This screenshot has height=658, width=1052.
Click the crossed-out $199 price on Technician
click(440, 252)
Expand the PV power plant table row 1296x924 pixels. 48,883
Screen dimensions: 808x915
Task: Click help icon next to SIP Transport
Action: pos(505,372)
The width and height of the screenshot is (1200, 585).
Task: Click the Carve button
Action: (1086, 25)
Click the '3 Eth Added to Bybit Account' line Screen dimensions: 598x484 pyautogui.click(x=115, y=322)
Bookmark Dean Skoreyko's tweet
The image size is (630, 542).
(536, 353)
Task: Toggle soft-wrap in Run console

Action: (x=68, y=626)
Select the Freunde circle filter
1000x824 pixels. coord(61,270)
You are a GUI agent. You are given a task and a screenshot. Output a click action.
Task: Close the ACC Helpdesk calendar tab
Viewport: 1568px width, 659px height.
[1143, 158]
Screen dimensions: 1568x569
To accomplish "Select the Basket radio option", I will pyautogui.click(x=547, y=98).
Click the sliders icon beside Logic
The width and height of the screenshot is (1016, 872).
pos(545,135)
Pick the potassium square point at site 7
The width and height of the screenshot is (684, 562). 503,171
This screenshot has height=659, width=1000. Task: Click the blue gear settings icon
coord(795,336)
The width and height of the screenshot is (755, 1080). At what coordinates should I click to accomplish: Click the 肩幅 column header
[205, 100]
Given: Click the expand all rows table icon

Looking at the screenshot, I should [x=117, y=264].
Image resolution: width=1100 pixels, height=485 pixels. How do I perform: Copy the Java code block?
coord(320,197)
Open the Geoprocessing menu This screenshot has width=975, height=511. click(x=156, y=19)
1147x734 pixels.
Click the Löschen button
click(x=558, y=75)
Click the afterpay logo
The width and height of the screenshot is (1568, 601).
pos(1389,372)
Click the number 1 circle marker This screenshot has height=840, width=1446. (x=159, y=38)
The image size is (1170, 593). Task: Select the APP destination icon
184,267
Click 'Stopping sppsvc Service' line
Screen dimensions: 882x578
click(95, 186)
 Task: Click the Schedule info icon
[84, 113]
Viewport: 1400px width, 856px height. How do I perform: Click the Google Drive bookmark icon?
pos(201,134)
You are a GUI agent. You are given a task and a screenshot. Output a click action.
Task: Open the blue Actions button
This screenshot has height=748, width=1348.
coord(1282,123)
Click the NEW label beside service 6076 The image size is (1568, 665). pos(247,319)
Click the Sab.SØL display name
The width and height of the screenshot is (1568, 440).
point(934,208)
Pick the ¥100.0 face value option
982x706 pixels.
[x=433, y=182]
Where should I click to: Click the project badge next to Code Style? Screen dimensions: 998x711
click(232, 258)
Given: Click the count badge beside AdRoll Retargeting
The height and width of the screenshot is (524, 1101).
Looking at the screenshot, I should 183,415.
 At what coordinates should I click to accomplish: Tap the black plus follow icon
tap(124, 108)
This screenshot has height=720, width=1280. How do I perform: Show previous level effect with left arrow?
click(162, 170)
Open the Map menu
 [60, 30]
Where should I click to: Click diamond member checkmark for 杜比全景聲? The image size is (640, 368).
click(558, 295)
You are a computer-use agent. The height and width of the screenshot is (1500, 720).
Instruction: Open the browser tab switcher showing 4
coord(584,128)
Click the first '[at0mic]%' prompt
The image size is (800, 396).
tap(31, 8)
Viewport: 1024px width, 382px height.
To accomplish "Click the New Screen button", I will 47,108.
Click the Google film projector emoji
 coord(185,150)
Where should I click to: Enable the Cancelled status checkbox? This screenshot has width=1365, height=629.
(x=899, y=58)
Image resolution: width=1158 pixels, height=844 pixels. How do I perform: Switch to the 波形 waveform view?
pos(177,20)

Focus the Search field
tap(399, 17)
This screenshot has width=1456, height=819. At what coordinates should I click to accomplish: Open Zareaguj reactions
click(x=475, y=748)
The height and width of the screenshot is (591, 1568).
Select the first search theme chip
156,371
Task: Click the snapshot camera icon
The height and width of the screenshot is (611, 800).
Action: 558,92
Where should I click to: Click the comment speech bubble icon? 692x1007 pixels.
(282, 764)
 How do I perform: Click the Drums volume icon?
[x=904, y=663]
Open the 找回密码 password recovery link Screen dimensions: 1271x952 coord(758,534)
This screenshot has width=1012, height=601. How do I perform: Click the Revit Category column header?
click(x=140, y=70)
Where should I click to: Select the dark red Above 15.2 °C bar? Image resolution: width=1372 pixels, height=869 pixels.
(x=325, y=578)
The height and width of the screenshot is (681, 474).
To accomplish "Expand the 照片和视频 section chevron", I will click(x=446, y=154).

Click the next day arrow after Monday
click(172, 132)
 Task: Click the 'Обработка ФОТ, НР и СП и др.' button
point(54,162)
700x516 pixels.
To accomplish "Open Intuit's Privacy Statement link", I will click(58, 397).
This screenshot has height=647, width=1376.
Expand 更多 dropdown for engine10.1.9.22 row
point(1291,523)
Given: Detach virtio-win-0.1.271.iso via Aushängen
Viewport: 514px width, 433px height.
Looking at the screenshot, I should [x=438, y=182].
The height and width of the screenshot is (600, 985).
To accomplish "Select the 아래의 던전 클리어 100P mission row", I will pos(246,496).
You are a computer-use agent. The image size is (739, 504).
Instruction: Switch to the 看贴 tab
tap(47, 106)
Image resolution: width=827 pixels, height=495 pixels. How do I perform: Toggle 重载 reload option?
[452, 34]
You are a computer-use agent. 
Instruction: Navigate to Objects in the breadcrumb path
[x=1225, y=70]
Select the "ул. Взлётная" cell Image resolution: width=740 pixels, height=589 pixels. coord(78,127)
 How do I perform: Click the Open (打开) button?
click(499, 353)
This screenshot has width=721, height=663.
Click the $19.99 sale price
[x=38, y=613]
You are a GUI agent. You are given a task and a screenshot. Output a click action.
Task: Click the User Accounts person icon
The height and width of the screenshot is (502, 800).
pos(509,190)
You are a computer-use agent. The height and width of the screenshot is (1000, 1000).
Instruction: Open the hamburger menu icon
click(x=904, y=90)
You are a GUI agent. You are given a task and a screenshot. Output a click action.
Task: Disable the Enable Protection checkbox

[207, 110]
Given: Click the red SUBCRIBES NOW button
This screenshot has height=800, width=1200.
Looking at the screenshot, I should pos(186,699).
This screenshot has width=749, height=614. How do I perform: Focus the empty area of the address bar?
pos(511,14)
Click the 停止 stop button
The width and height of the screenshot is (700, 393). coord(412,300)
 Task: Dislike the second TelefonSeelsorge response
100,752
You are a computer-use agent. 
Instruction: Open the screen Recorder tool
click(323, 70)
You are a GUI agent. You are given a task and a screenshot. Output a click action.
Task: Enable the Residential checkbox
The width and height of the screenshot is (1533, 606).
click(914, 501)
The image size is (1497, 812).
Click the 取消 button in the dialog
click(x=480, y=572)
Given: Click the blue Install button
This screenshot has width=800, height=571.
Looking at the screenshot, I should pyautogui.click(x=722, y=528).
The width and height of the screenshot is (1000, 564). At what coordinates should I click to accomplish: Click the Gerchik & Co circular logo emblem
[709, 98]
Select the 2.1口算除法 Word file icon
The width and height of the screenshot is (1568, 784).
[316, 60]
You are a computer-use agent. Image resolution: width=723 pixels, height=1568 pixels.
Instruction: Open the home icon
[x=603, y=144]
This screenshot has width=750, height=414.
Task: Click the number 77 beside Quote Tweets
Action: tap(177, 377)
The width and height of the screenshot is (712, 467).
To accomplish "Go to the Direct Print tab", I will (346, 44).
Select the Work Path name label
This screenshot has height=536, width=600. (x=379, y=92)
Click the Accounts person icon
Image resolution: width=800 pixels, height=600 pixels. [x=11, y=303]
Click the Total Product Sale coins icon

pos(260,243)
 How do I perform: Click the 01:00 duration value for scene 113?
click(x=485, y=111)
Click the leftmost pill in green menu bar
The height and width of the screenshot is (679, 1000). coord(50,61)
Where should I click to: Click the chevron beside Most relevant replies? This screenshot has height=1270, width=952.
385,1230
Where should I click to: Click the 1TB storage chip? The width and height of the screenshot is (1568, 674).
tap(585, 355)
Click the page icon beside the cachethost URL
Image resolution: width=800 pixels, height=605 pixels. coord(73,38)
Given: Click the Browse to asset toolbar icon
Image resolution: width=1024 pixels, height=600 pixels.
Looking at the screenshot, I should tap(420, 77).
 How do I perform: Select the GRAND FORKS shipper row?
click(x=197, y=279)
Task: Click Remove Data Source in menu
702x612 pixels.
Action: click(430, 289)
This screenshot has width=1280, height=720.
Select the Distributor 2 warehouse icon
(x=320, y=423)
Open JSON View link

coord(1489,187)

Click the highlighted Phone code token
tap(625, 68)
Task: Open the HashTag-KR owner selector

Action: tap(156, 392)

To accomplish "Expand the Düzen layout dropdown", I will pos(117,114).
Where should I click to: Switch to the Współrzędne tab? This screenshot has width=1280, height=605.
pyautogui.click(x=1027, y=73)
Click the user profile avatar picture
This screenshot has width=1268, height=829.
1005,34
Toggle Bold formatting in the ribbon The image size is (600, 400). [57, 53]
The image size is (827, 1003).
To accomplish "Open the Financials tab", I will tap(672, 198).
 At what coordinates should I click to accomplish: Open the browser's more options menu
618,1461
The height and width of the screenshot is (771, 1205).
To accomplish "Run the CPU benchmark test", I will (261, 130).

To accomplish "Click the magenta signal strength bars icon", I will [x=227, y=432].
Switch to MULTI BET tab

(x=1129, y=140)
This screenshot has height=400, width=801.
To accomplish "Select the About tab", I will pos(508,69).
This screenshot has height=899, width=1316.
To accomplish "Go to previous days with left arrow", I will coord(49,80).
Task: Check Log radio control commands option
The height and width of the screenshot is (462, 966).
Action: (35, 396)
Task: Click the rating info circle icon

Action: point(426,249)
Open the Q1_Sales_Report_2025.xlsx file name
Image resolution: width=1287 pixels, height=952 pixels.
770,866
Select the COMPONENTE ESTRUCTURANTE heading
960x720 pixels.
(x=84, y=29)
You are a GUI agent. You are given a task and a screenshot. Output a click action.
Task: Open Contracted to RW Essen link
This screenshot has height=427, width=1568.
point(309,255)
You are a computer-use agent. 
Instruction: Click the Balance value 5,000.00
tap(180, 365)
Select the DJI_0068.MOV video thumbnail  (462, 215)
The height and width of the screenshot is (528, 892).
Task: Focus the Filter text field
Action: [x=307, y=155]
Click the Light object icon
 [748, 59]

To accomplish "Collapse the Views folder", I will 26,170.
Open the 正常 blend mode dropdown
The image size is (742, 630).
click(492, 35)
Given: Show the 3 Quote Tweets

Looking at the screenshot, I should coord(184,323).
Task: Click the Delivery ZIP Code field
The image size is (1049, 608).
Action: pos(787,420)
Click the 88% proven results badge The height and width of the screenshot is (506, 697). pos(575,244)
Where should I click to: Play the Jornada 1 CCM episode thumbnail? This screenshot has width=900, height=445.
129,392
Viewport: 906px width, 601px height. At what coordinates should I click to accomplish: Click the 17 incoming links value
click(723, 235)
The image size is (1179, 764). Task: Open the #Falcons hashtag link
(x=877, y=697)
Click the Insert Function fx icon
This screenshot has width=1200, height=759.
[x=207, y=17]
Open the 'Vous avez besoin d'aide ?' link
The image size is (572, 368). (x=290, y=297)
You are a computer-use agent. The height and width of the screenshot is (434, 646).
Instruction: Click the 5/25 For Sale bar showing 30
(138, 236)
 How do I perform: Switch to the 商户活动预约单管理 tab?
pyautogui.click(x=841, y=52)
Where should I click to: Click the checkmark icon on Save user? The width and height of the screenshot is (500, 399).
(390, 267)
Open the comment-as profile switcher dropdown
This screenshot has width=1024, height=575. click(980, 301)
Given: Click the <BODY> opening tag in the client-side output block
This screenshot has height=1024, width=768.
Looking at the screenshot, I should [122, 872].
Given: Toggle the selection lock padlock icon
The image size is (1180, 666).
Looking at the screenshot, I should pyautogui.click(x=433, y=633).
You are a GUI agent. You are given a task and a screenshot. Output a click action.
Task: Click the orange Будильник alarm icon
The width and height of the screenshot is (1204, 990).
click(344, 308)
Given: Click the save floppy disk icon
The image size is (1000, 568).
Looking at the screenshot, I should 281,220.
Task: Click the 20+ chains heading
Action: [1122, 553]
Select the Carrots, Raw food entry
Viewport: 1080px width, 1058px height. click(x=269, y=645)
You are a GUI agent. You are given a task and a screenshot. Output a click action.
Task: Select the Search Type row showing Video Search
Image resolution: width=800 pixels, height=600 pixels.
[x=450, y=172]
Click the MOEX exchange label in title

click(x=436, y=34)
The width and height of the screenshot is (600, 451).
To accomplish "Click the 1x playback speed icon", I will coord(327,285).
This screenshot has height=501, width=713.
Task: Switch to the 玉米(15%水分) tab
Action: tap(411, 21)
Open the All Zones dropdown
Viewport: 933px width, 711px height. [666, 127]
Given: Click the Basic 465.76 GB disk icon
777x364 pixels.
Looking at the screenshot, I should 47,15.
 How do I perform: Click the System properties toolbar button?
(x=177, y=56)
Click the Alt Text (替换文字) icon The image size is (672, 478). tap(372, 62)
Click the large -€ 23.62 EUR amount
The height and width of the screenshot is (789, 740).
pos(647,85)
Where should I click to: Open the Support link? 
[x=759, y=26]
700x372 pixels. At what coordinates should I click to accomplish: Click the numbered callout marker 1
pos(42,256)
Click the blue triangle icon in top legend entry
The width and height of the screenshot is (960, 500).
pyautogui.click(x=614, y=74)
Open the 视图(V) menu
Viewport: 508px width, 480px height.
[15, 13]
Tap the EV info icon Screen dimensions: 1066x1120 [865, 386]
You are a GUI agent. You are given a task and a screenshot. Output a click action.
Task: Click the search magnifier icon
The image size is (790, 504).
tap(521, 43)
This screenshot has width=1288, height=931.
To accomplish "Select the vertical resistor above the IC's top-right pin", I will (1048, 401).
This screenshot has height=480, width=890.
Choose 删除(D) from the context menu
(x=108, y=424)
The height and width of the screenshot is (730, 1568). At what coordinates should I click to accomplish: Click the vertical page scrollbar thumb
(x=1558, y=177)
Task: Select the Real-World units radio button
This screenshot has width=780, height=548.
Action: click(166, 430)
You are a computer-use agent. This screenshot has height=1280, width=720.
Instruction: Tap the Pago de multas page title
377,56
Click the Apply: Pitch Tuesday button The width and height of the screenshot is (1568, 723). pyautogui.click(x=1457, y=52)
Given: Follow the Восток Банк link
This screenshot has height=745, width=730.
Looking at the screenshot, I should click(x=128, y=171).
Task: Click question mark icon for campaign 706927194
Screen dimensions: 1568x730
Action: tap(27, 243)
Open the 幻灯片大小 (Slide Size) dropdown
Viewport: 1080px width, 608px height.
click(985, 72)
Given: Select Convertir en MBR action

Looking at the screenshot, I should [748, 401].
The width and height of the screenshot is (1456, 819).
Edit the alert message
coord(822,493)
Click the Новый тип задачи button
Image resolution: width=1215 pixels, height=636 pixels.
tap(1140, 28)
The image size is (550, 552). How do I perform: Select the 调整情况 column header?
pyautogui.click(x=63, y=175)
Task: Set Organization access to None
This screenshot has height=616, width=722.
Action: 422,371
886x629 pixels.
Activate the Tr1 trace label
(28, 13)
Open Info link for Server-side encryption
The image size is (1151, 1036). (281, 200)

■ ■ ■ ■ ■ ■ ■

*Exercise description*
Working through the entries above, copy every line in which "disk" is found.

*Solution to the problem*
Given: Click the save floppy disk icon
Given: Click the Basic 465.76 GB disk icon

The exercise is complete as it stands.